I've just finished watching the second season of The West Wing on DVD.
This was when the show was at its best. This was when Aaron Sorkin was at the height of his powers, when the characters were still fresh enough to surprise but also well-established enough to be endearing, when the cast was really starting to become comfortable, and when the show's direction was at its best.
If you don't remember the second season, it starts with the brilliant two-parter "In the Shadow of Two Gunmen", which picks up with the aftermath of the assassination attempt on the President that concluded season one. It also established what would become a favorite trick of Sorkin's: interweaving a present-day storyline with flashbacks to past events. In "Shadow of Two Gunman", we flash back to the early days of the Bartlet campaign when the staff is still meeting one another, and in the season's final episode, "Two Cathedrals", we flash back to when Bartlet as a schoolboy met Mrs. Landingham.
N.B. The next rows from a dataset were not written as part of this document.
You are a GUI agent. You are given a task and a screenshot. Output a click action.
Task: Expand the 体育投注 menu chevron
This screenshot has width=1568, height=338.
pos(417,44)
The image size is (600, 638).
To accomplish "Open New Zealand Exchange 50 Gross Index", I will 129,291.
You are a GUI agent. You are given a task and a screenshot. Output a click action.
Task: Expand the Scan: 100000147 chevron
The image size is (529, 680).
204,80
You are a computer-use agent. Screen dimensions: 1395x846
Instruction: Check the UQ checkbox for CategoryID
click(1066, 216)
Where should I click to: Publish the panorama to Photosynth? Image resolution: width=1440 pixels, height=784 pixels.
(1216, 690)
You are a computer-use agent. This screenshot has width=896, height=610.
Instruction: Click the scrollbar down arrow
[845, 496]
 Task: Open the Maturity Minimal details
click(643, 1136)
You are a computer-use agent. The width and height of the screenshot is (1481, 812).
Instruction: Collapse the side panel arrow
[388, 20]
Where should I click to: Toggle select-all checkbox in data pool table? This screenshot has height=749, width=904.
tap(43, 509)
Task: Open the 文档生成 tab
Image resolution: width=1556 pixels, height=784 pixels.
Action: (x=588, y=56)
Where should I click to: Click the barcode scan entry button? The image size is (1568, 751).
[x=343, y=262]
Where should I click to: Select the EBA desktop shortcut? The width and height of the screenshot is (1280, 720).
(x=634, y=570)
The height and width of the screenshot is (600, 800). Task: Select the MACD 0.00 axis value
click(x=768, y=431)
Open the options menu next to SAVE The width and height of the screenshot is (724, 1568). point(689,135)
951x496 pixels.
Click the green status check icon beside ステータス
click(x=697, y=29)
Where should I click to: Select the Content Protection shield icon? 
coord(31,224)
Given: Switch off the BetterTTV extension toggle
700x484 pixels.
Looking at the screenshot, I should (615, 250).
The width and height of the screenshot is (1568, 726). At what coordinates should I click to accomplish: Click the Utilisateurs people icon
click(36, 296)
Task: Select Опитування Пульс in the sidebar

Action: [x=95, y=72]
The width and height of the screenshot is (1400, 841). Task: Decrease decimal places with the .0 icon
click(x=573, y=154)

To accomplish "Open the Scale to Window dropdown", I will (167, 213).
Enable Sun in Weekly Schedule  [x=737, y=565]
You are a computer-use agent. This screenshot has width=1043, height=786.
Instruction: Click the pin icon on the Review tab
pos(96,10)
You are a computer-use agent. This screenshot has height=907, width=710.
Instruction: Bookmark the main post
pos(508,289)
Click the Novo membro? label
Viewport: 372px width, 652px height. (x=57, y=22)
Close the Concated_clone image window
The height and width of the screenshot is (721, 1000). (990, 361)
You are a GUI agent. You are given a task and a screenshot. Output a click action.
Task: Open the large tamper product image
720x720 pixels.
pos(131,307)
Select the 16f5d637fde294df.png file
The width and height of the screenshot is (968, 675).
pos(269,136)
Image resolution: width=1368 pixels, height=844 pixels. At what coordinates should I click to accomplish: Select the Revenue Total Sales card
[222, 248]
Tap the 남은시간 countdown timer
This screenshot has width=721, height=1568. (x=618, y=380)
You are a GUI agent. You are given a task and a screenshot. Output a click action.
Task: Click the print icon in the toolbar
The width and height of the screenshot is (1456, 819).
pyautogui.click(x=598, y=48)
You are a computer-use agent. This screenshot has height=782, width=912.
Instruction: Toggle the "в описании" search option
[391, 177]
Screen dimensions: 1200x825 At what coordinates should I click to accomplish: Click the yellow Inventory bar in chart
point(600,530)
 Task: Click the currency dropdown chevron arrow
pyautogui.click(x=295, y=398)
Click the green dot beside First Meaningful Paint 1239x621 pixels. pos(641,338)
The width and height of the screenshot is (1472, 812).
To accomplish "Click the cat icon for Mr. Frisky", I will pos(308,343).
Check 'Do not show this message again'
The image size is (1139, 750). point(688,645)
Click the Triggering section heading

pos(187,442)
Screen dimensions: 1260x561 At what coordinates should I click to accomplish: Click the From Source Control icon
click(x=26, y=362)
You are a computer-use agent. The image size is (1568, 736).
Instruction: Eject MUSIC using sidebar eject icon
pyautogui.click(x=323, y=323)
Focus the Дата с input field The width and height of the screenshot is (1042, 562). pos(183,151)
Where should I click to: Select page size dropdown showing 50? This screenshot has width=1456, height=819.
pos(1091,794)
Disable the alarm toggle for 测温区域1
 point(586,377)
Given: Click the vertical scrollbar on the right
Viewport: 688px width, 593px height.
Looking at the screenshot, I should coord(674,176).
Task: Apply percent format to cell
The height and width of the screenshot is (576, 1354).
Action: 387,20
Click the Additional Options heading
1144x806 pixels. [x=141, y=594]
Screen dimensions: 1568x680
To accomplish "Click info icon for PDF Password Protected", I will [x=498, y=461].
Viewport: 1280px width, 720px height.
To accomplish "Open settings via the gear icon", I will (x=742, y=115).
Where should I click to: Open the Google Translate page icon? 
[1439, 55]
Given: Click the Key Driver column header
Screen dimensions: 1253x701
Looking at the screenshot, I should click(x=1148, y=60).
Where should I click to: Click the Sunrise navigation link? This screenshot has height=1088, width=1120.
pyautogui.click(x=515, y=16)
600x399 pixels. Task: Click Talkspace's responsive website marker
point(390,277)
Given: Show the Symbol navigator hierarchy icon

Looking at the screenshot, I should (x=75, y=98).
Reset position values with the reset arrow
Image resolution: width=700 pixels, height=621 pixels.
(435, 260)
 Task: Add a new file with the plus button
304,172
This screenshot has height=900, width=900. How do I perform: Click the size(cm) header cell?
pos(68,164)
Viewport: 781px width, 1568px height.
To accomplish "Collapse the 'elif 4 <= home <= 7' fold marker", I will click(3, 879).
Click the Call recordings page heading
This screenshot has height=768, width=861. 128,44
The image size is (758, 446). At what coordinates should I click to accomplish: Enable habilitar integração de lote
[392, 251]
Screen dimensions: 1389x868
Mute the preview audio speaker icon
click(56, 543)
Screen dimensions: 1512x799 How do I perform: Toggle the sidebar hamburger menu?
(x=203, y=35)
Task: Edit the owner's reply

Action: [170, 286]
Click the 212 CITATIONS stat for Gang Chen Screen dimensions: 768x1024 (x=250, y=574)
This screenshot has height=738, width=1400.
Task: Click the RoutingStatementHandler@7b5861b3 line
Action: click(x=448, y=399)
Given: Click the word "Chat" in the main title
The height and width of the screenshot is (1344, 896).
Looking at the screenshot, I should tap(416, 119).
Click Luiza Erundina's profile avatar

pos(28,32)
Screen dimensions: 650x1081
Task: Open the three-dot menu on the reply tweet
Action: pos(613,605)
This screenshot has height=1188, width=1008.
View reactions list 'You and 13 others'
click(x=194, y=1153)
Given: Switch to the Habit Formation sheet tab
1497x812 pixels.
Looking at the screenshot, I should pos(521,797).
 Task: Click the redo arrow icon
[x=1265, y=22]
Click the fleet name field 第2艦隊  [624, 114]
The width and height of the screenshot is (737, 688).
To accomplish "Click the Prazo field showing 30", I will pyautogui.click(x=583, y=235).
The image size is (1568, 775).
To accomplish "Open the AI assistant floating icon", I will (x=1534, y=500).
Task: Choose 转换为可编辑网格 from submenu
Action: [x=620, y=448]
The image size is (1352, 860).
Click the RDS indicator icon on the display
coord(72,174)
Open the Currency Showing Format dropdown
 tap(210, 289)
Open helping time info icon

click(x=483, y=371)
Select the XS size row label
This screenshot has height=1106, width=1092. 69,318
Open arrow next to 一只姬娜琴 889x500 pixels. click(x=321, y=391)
I could cite specific wonderful examples from season two, as well as some glaring flaws (Mandy's disappearance was never explained; Felicity Huffman was introduced as a political rival to Toby Ziegler and then never seen again; "The Stackhouse Filibuster" was the show's first outright bad episode), but what stood out to me in watching the entire season over a few weeks was the way Sorkin and company gradually move the MS storyline to the front and center.
Again for those who don't remember the specifics, in an episode in the middle of the first season, it had been revealed that President Bartlet had been diagnosed some years earlier with Multiple Sclerosis and not divulged it during his campaign for the White House. Season two ends with a sequence of four amazing episodes in which Bartlet has to go public with his condition. But what's so impressive is that so many of that storyline's building blocks are maneuvered into place much, much earlier.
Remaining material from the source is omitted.